# WHAT THIS EXERCISE ASKS
A) Decide whether each statement agrees with the carrot recipe, answering yes or no and quoting the words from the recipe that settle it: (i) the carrots should be cooked until very soft; (ii) the water should come up about 2.5 cm in the saucepan; (iii) the pepper is meant to be a strong, obvious flavor.
B) In the carrot recipe, what shape are the peeled carrots cut into?
C) Pick up the carrot recipe after its last sentence and write the remaining steps in the same voice.

# SOURCE EXTRACT

———

Butter-Kissed Sweet Carrots from My Weeknight Table
I make these carrots when I need a side dish that won’t argue with anything else on the plate. Roast chicken? Yep. Meatloaf? Absolutely. Even a random Tuesday pasta situation. They just work.
The trick is cooking the carrots until they’re tender but not sleepy. You want them bright and just soft enough to take on that buttery glaze. Once the butter melts and the brown sugar starts to loosen up, the smell alone will pull people into the kitchen. Happens every time.
I like how the glaze clings instead of swimming. It turns glossy, coats every carrot stick, and suddenly something very ordinary feels a bit dressed up. And don’t skip that tiny pinch of pepper. You won’t taste it outright, but you’d miss it if it wasn’t there.
Serve them hot, straight from the pan if you’re feeling casual. I’ve done that more than once. No shame. Sometimes the simplest sides steal the whole show.
Total Time
25 min
Prep Time
10 min
Cook Time
15 min
Servings
4
By Hans Mueller
Hans Mueller
European Cuisine Chef
Hearty European classics
Instructions
- 1
Start by getting everything ready so you can relax once the stove is on. Peel the carrots, cut them into chunky sticks, and keep the butter close by. Trust me, this goes fast once things get warm.
5 min
- 2
Slide the carrots into a roomy saucepan and add enough water to come up about 2.5 cm (1 inch). Bring it to a lively boil at 100°C / 212°F, then dial it back to a gentle simmer and cover.

———

# SOURCE DATA
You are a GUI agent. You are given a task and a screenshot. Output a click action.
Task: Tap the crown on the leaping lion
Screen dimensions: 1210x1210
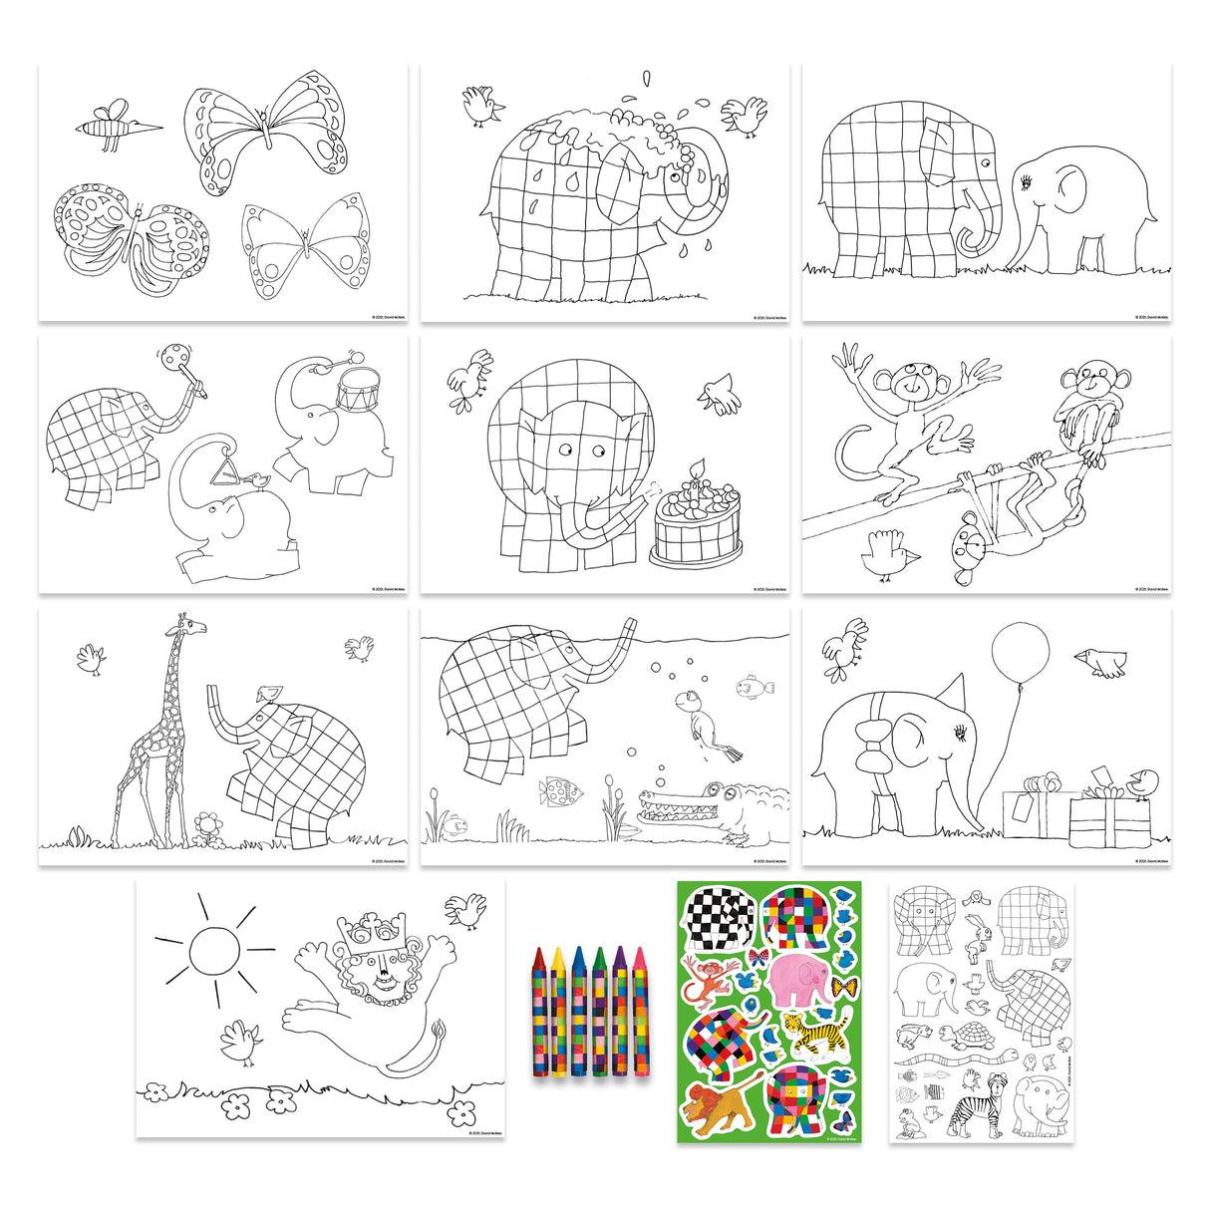click(363, 931)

———

# REPLIES
A)
(i) No: "until they’re tender but not sleepy"
(ii) Yes: "add enough water to come up about 2.5 cm (1 inch)"
(iii) No: "You won’t taste it outright"

B) Chunky sticks.

C)
3 min
- 3
Let the carrots simmer quietly until a fork slips in easily but they still look bright and awake, not dull. About 8 to 10 minutes usually does it. Don’t wander too far.
9 min
- 4
Drain the carrots well and set them aside for a moment. Same pan, no need to wash it. Less dishes is always a win.
2 min
- 5
Set the pan back over low heat, roughly 120°C / 250°F, and add the butter. Once it melts and starts to sigh a little, sprinkle in the brown sugar, salt, and white pepper. Stir until everything loosens up and smells like trouble.
3 min
- 6
Return the carrots to the pan and toss them around so they get friendly with that glossy glaze. It should cling, not pool. If it sizzles softly, you’re right where you want to be.
2 min
- 7
Keep stirring gently until the carrots are hot all the way through and shining like they dressed up for dinner. You’ll know it’s ready when the pan smells sweet and buttery and you’re tempted to sneak one.
2 min
- 8
Serve them straight away while they’re steaming and glossy. Straight from the pan is totally acceptable. I’ve done it plenty of times, and no one ever complains.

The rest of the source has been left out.